Le procureur attend l'autopsie. Le procureur d'Albi a indiqué dimanche soir qu'il était "impossible" en l'état de déterminer les causes de la mort. Claude Derens a expliqué que les résultats préliminaires de l'autopsie du corps, prévue lundi à la mi-journée, devraient permettre d'en savoir plus. Le magistrat a déploré que les gendarmes chargés de l'enquête, "confrontés à l'hostilité" des manifestants, n'aient pu effectuer dimanche "la moindre constatation technique sur le lieu où le corps a été retrouvé".

"S’il est trop tôt pour affirmer son rôle exact au sein du groupe d’opposants à la construction du barrage de Sivens, il faut rappeler qu’au cours de la nuit dernière, une centaine d’opposants violents a voulu en découdre avec les forces de l’ordre. On dénombre sept victimes de blessures, certaines importantes, parmi les forces de l’ordre", a poursuivi le procureur.  "En raison de l’avancée des opposants, plus nombreux que les gendarmes qui étaient 70, le terrain était balayé par des torches, ce qui a permis de repérer le corps d’un homme gisant au sol. Les gendarmes ont immédiatement fait une sortie pour récupérer le corps de Rémi et lui on donné les premiers secours", a-t-il rapporté.

2.000 opposants pacifiques… et une centaine de casseurs. Selon le lieutenant-colonel Sylvain Renier, commandant du groupement de gendarmerie du Tarn, "100 à 150 anarchistes encagoulés et tout de noir vêtus ont jeté des engins incendiaires" et autres projectiles aux forces de l'ordre. Elles encadraient une mobilisation de "2.000" opposants qui, elle, est restée pacifique, selon lui. Ce rassemblement était le plus important depuis le début de la contestation. Les forces de l'ordre ont fait usage de gaz lacrymogènes, de grenades assourdissantes et de flash-balls, a-t-il ajouté. Il a précisé que des négociations avaient été entamées, en vain, entre un représentant pacifique des opposants à la construction du barrage de Sivens et un des assaillants, qui avait alors dit qu'ils se réclamaient de "l'anarchisme".

Selon une source proche de l'enquête, le jeune homme décédé avait 21 ans et "faisait partie de ceux qui étaient au milieu des échauffourées samedi soir".

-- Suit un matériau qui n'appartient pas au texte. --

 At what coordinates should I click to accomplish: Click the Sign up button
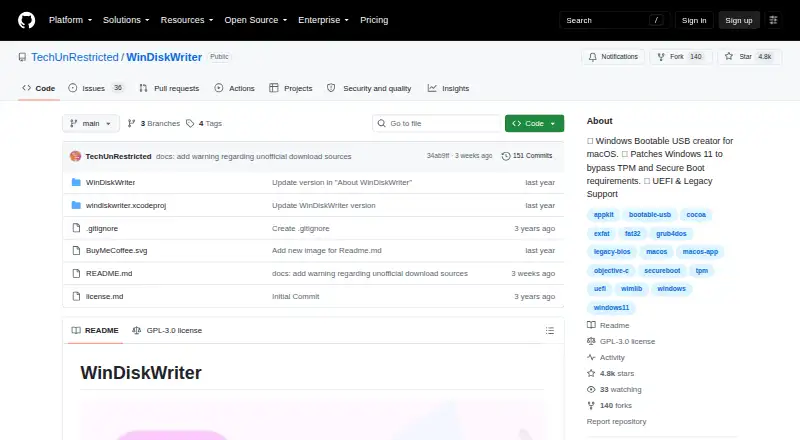pyautogui.click(x=739, y=20)
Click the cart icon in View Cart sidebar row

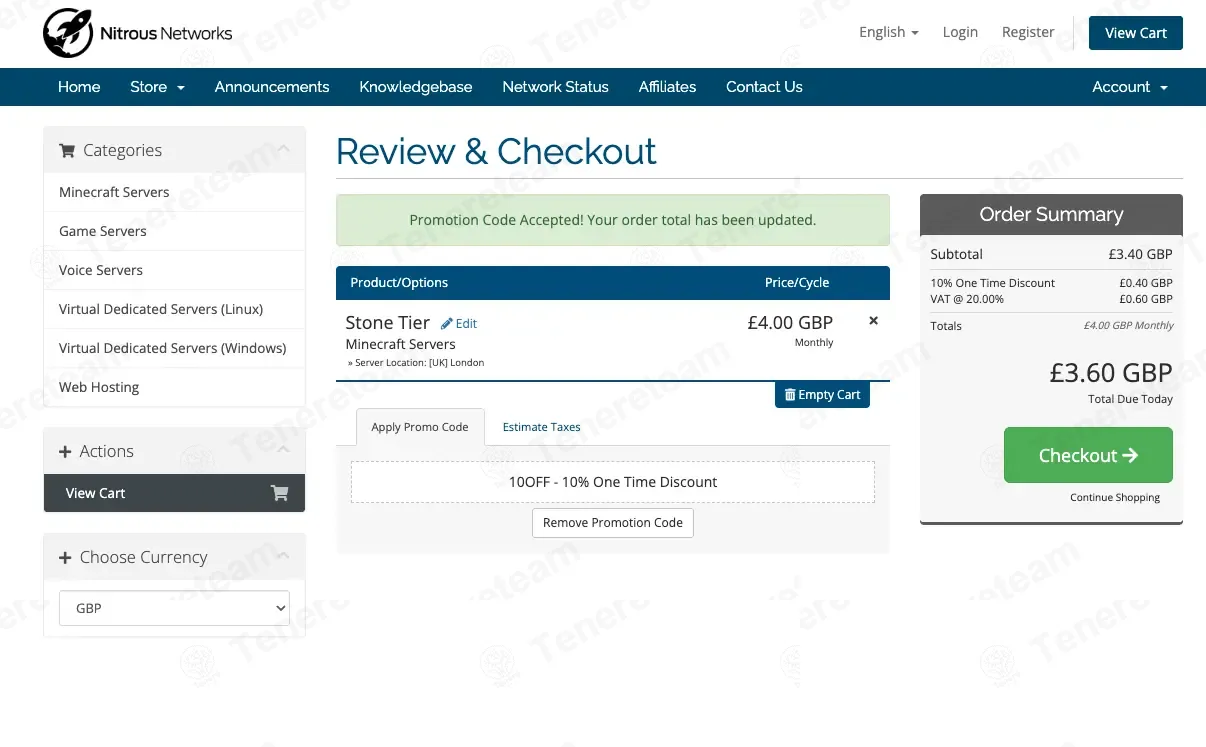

Bernard Cazeneuve appelle au calme et condamne les violences. Bernard Cazeneuve a lancé un appel au calme dans un communiqué publié dimanche soir. "Le ministre de l’intérieur appelle (...) à la retenue les responsables politiques et
associatifs qui se sont autorisés à tenir des propos approximatifs, irresponsables et polémiques", peut-on lire dans le texte. "Ces commentaires ne participent ni à la manifestation de la vérité, ni au nécessaire retour au
calme", ajoute-t-il. Le ministre indique également qu'il "condamne avec la plus grande fermeté les incidents qui se sont déroulés dans la soirée". "Aucune cause, dans un Etat de droit, ne peut justifier ce déchaînement de violences répétées", poursuit-il en appelant ainsi au "calme et à la responsabilité".

Le "Notre-Dame-des-Landes du Sud-Ouest". Le projet de barrage-réservoir de 1,5 million de m3 d'eau stockée fait de plus en plus figure de "Notre-Dame-des-Landes du Sud-Ouest", en référence à cette commune de Loire-Atlantique, où une importante mobilisation a provoqué le gel en 2012 de la création d'un nouvel aéroport. Depuis le début des travaux de déboisement le 1er septembre, les échauffourées et les rassemblements se sont multipliés aux alentours du chantier.  Le projet de retenue d'eau est soutenu par le conseil général du Tarn, qui le juge indispensable pour irriguer les terres agricoles alentour. Les opposants dénoncent un projet coûteux destiné, selon eux, à un petit nombre d'exploitants pratiquant une agriculture intensive. Un rapport d'experts, commandé par la ministre de l'Ecologie, Ségolène Royal, doit être rendu public la semaine prochaine.